— Пирс взялась доложить главной сестре, что Фаллон по ночам попивает виски. Маленькая ханжа. О, я знаю, что она умерла и мне не следует так говорить. Но, в самом деле, ее ханжество бывало совершенно невыносимым. А случилось, по-видимому, вот что: недели за две до того, как эта группа вернулась на очередной цикл занятий в училище, Дайан Харпер (она теперь ушла от нас) сильно простудилась, и Фаллон приготовила ей горячее виски с лимоном. Пирс, кажется, услышала запах из коридора и заключила, что Фаллон уже пытается совратить своих младших подруг этим дьявольским зельем. И вот она явилась в подсобку — они тогда жили в главном сестринском корпусе — в халате, с раздутыми ноздрями, словно ангел мести, и пригрозила, что доложит обо всем главной сестре, если Фаллон чуть ли не на коленях не пообещает никогда в жизни больше не притрагиваться к этому зелью. Ну, Фаллон сказала ей, куда пойти и что там с собой сделать. Уж Фаллон умела цветисто выражаться, когда рассердится, это точно. Дэйкерс расплакалась, Харпер взорвалась, и общий шум привлек заведующую общежитием на место происшествия. Пирс, конечно, доложила обо всем главной сестре, но никто не знает, чем это кончилось, кроме того, что Фаллон стала хранить виски у себя в комнате. Однако это событие вызвало бурю страстей на третьем курсе. Фаллон-то никогда не пользовалась популярностью в группе, она была чересчур замкнута и остра на язык. А вот Пирс девочки стали заметно сторониться.
— А Пирс недолюбливала Фаллон?
— Ну, трудно сказать. Кажется, Пирс никогда не беспокоило, что о ней думают другие. Странная была девушка и какая-то бесчувственная. Например, она могла осуждать Фаллон за то, что та пьет виски, но это не мешало ей попросить у той же Фаллон ее читательский билет.
— Когда же это случилось?
Далглиш подался вперед и поставил свою чашку на поднос. Он говорил спокойным, равнодушным тоном. Но вновь почувствовал, как в нем нарастает возбуждение и ожидание, интуитивное ощущение того, что было произнесено нечто очень важное. Это было больше, чем подозрение: это была, как всегда, уверенность. Подобное ощущение могло, если повезет, возникнуть несколько раз за время одного расследования, а могло и не возникнуть вовсе. Далглиш не мог вызвать его волевым усилием и боялся глубоко исследовать причины его возникновения, подозревая, что нежный росток этого ощущения быстро завянет от дыхания логики.

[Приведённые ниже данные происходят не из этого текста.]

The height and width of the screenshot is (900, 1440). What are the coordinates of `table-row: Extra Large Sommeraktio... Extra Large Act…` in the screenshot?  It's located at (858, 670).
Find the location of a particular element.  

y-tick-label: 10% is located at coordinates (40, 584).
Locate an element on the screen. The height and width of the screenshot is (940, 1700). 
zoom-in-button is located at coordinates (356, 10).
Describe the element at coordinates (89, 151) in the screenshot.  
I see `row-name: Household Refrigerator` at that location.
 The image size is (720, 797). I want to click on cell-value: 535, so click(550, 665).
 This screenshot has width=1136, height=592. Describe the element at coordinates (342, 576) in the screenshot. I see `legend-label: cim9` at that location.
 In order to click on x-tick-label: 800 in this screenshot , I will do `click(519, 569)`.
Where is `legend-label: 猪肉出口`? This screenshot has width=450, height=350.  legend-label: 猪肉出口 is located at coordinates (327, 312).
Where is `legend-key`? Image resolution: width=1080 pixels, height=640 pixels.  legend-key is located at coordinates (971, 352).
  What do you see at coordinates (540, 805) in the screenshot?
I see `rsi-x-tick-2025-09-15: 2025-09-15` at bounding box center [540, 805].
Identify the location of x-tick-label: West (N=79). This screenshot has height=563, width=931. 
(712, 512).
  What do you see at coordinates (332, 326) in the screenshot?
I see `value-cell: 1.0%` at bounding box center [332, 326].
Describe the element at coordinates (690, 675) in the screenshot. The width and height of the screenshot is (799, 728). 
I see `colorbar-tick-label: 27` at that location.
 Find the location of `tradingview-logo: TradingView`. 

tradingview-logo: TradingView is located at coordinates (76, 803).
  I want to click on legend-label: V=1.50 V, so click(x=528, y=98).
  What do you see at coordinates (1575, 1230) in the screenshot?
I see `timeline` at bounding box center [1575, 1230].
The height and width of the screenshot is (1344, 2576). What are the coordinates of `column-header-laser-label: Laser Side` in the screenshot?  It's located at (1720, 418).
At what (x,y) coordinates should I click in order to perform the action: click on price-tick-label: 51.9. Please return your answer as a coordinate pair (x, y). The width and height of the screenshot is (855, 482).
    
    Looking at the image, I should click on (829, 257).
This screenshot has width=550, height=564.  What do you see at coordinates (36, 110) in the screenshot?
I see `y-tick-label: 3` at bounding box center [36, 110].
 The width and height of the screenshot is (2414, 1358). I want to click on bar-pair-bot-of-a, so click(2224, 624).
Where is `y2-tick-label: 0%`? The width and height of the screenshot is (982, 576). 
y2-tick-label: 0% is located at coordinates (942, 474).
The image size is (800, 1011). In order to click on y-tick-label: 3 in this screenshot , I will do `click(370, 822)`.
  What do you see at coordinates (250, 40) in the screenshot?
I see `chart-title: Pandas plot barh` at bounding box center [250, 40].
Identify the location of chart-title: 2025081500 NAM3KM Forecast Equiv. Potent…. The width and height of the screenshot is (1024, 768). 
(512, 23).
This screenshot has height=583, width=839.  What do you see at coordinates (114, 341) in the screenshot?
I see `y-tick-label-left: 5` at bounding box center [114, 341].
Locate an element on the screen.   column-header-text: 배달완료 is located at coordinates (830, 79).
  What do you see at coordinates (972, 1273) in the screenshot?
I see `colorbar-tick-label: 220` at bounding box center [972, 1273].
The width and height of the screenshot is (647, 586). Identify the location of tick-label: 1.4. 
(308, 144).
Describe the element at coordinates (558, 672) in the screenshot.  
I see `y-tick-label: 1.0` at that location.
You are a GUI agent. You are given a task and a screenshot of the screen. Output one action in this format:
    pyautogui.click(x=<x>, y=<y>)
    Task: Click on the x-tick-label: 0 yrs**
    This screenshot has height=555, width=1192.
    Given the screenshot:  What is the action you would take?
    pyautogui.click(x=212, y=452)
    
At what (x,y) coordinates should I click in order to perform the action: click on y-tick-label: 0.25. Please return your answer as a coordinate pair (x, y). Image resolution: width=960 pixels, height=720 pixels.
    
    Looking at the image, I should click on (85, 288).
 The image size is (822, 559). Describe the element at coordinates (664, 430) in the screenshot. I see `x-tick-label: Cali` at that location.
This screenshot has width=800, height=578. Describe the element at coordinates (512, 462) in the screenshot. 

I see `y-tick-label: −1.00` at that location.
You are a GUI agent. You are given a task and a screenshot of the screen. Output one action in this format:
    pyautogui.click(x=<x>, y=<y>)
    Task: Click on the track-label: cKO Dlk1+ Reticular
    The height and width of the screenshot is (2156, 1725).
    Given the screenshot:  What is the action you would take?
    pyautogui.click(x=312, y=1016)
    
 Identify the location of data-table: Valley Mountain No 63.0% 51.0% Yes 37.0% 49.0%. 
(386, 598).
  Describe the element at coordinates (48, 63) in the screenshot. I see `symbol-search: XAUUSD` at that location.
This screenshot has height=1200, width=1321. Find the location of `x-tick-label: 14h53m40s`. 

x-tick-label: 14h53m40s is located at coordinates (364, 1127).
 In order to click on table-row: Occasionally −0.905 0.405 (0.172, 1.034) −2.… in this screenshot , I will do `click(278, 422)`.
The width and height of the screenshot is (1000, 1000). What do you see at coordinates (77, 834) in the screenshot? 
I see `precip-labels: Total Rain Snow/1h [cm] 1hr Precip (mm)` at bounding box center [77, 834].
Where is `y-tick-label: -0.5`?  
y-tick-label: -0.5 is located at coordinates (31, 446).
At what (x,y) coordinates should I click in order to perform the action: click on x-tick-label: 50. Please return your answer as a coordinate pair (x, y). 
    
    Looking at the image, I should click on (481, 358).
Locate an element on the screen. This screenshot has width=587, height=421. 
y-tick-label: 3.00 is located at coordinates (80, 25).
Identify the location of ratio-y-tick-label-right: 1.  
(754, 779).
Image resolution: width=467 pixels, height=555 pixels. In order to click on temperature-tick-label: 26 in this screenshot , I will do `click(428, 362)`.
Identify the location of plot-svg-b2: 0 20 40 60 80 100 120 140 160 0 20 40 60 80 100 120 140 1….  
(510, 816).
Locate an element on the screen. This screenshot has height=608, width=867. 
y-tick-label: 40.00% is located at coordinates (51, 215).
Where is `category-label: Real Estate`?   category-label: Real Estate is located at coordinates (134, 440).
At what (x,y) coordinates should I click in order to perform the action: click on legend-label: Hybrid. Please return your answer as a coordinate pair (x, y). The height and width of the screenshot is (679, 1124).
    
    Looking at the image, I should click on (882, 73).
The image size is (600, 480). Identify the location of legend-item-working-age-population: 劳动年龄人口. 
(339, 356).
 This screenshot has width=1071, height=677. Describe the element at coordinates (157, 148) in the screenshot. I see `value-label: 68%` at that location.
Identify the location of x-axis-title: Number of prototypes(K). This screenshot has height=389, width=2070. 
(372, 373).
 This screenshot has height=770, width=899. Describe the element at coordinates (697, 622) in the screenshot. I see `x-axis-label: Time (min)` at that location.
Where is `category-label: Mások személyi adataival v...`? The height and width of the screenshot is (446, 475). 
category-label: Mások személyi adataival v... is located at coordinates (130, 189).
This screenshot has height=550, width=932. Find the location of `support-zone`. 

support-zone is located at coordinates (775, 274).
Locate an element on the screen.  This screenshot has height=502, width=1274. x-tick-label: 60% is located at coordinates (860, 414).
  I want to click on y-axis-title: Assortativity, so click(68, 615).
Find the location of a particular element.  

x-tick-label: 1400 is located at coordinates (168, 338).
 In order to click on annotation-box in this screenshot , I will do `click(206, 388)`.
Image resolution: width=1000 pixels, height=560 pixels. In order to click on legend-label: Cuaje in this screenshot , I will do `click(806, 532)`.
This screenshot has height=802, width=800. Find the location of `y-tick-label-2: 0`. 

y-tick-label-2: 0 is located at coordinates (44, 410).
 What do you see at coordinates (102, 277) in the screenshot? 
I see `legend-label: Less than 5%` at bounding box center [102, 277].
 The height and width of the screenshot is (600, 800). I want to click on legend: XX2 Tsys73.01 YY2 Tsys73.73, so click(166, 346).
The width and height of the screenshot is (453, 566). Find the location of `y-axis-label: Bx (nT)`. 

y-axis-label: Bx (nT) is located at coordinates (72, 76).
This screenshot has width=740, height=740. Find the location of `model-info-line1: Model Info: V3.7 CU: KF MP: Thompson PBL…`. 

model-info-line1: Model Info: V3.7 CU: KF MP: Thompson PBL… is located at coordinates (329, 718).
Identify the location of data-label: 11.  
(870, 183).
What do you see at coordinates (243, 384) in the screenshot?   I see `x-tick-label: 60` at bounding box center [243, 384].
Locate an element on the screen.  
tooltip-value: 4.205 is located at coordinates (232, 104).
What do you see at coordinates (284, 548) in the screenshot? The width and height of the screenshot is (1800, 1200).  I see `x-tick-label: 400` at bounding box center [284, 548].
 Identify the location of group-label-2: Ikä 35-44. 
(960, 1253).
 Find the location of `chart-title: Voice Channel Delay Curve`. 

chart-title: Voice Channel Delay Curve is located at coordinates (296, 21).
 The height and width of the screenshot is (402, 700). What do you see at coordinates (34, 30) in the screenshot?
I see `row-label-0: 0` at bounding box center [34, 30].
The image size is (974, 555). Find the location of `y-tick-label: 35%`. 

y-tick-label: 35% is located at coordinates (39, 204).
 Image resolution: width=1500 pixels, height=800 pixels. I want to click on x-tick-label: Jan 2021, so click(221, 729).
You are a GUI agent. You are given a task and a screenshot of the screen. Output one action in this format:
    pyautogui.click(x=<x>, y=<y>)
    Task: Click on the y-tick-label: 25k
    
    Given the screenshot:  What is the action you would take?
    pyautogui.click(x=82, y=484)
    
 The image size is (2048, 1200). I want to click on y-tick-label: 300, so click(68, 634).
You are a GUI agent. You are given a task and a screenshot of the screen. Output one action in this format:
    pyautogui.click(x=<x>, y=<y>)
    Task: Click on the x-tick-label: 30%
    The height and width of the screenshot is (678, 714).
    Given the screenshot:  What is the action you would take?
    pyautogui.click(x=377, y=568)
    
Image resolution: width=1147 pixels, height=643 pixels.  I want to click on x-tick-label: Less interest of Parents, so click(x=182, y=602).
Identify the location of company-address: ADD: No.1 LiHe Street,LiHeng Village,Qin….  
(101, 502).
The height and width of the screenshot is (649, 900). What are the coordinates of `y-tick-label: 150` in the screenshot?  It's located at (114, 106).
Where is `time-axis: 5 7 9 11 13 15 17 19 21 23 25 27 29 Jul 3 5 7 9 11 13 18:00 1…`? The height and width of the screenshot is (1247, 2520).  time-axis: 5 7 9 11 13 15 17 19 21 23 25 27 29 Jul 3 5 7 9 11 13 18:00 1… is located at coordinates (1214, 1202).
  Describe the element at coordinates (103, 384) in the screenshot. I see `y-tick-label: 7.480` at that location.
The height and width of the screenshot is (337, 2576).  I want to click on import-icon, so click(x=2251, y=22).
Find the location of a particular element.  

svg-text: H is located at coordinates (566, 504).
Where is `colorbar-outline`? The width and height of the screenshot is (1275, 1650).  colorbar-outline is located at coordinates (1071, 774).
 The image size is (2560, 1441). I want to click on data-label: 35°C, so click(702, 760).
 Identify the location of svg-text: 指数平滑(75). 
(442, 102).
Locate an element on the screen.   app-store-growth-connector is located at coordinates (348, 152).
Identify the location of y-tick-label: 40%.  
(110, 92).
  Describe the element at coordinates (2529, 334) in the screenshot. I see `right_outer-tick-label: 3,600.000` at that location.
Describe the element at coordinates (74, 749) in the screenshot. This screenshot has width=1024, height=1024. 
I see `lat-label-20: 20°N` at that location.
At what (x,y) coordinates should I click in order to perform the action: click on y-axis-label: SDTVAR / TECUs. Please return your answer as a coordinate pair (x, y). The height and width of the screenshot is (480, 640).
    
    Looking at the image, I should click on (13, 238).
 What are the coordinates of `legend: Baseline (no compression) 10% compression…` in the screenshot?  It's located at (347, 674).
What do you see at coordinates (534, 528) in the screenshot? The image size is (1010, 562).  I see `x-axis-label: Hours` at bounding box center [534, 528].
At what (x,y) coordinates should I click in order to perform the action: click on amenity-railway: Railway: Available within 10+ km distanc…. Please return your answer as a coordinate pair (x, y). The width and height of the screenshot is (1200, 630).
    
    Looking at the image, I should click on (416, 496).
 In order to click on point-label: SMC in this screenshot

— По-моему, как раз перед тем, как они вернулись на занятия. Должно быть, за неделю до смерти Пирс. В четверг, по-моему. Во всяком случае, они еще не перебрались в Дом Найтингейла. Это было сразу после ужина, в главной столовой. Фаллон и Пирс вместе выходили из столовой, а мы с Гудейл шли как раз за ними. Фаллон повернулась к Пирс и сказала: «Вот библиотечная карточка, которую я тебе обещала. Лучше возьми ее сейчас, а то утром мы можем не увидеться. И, пожалуй, захвати с собой и читательский билет, а то они могут не дать тебе книгу». Пирс что-то пробормотала и, на мой взгляд, довольно невежливо схватила карточку, вот и все. А что? Разве это важно?
— Да нет, не думаю, — ответил Далглиш.
VIII
Следующие пятнадцать минут он просидел, проявляя образцовое терпение. Судя по учтивому вниманию к ее болтовне и по той неторопливости, с которой он пил третью и последнюю чашку чая, сестра Гиринг не могла догадаться, что каждая минута теперь была на счету. Когда чаепитие закончилось, Далглиш сам отнес поднос в маленькую сестринскую кухню в конце коридора, а она, слабо протестуя, семенила за ним по пятам. Там он поблагодарил ее и откланялся.
Он тут же направился к похожей на келью комнате, до сих пор хранившей почти все личные вещи, которыми владела Пирс в больнице Джона Карпендара. Не сразу отыскал нужный ключ в тяжелой связке, лежавшей у него в кармане. Комнату заперли после смерти Пирс, и она до сих пор оставалась на запоре. Он вошел и включил свет. Кровать стояла голая, а вся комната была чисто убрана, словно ее тоже выставили для прощания перед похоронами. Занавески на окнах раздвинуты так, чтобы, если смотреть с улицы, комната не отличалась от всех остальных. Хотя окно было приоткрыто, в воздухе чувствовался слабый запах дезинфекции, как будто кто-то старался с помощью ритуального обряда очищения уничтожить память о смерти Пирс.